Exercise — Write down exactly the line where "Image resolution: width=962" occurs and every line that follows it through the end of the material below; include nothing else.
┌──
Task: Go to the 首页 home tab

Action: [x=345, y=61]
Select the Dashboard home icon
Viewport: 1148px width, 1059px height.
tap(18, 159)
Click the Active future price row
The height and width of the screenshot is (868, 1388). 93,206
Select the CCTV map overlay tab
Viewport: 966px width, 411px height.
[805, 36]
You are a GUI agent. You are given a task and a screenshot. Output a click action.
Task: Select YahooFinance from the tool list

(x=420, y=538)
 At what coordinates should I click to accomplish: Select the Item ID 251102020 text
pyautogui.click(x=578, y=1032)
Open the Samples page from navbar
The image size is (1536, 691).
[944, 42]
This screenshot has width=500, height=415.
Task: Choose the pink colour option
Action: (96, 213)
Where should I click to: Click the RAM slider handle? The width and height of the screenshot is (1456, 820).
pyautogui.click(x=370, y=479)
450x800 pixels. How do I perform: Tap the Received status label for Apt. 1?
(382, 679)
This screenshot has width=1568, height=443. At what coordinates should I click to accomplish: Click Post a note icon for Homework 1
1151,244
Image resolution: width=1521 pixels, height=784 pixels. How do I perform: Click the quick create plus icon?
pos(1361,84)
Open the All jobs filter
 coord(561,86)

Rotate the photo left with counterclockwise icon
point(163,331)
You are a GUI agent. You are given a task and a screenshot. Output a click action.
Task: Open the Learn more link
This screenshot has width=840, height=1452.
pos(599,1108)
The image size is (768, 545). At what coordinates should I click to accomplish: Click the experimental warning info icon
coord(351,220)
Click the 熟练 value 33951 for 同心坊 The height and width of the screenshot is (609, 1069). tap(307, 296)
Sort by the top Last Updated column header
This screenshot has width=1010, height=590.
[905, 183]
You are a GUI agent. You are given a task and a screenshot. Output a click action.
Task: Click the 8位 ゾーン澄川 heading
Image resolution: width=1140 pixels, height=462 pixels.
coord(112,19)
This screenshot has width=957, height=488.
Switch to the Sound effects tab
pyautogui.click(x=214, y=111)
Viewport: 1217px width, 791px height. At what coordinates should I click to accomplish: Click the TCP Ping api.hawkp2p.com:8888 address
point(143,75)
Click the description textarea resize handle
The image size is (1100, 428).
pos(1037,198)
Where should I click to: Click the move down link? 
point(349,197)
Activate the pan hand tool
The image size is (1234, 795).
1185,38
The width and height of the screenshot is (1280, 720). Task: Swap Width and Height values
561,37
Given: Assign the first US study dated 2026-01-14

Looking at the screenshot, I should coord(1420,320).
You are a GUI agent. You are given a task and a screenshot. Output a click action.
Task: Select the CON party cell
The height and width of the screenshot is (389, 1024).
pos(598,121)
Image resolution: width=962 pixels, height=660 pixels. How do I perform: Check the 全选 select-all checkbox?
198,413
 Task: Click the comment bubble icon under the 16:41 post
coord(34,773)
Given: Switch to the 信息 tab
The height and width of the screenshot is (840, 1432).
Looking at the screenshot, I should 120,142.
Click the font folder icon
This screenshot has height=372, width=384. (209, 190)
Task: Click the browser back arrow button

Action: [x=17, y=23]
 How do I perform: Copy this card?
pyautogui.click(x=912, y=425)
└──
Solved problem —
Image resolution: width=962 pixels, height=660 pixels. How do I perform: Check the 全选 select-all checkbox?
198,413
 Task: Click the comment bubble icon under the 16:41 post
coord(34,773)
Given: Switch to the 信息 tab
The height and width of the screenshot is (840, 1432).
Looking at the screenshot, I should 120,142.
Click the font folder icon
This screenshot has height=372, width=384. (209, 190)
Task: Click the browser back arrow button

Action: [x=17, y=23]
 How do I perform: Copy this card?
pyautogui.click(x=912, y=425)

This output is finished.